Jan. 21, 2017
This note first discusses the wrapping problem. I observe the pros and cons of both soft and hard wrap.
The present concerns are urged by my decision to use plain text to save my pieces of prose in Markdown. They are in turn edited with Vim, since, in the past four months or so, I have grown gradually accustomed with Vim, and have started to like it. Still, attempt to write and edit prose, rather source code, with Vim, leads to a number of difficulties related to wrapping of text.
Terminology
Before discussing the wrapping problem, I assume the reader has a basic familiarity with Vim. (If you do not, please do yourself a favor and give it a try.) And I now define several terms.
A window is the part of monitor used to display text. If toggled full screen, the window is all of the monitor screen; if :vsp (vertical split) is run, the window is half of the screen.
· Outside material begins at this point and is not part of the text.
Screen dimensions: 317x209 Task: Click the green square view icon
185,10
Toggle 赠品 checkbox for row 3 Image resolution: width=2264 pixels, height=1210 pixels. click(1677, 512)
A frame is the present-visible part of the text file.
I say a physical line is an ordered collection of characters delimited by end-of-line (EOL); see another note of mine, “End-of-line Characters”. On the contrary, a apparent line is an ordered collection of characters displayed in a single row in the current window.
I say a plain text file is softly-wrapped if physical lines are allowed to be longer than current window width. And, on the other hand, I say a plain text file is hard-wrapped if such EOL have been inserted that no physical line is longer than current window width.
A compiler (or interpreter) is said to weakly render the EOL if a single EOL in the source is ignored. Meanwhile, a compiler is said to strongly render the EOL if a single EOL in the source is rendered a newline in the binary executive (or visual output). Both a weakly- and strongly-rendering compilers render two consecutive EOL the beginning of new paragraph.
Editing Softly-Wrapped Text with Vim
I just distinguished soft wrap and hard wrap. One will soon find it cumbersome in several aspects to edit soft wrapped text with Vim.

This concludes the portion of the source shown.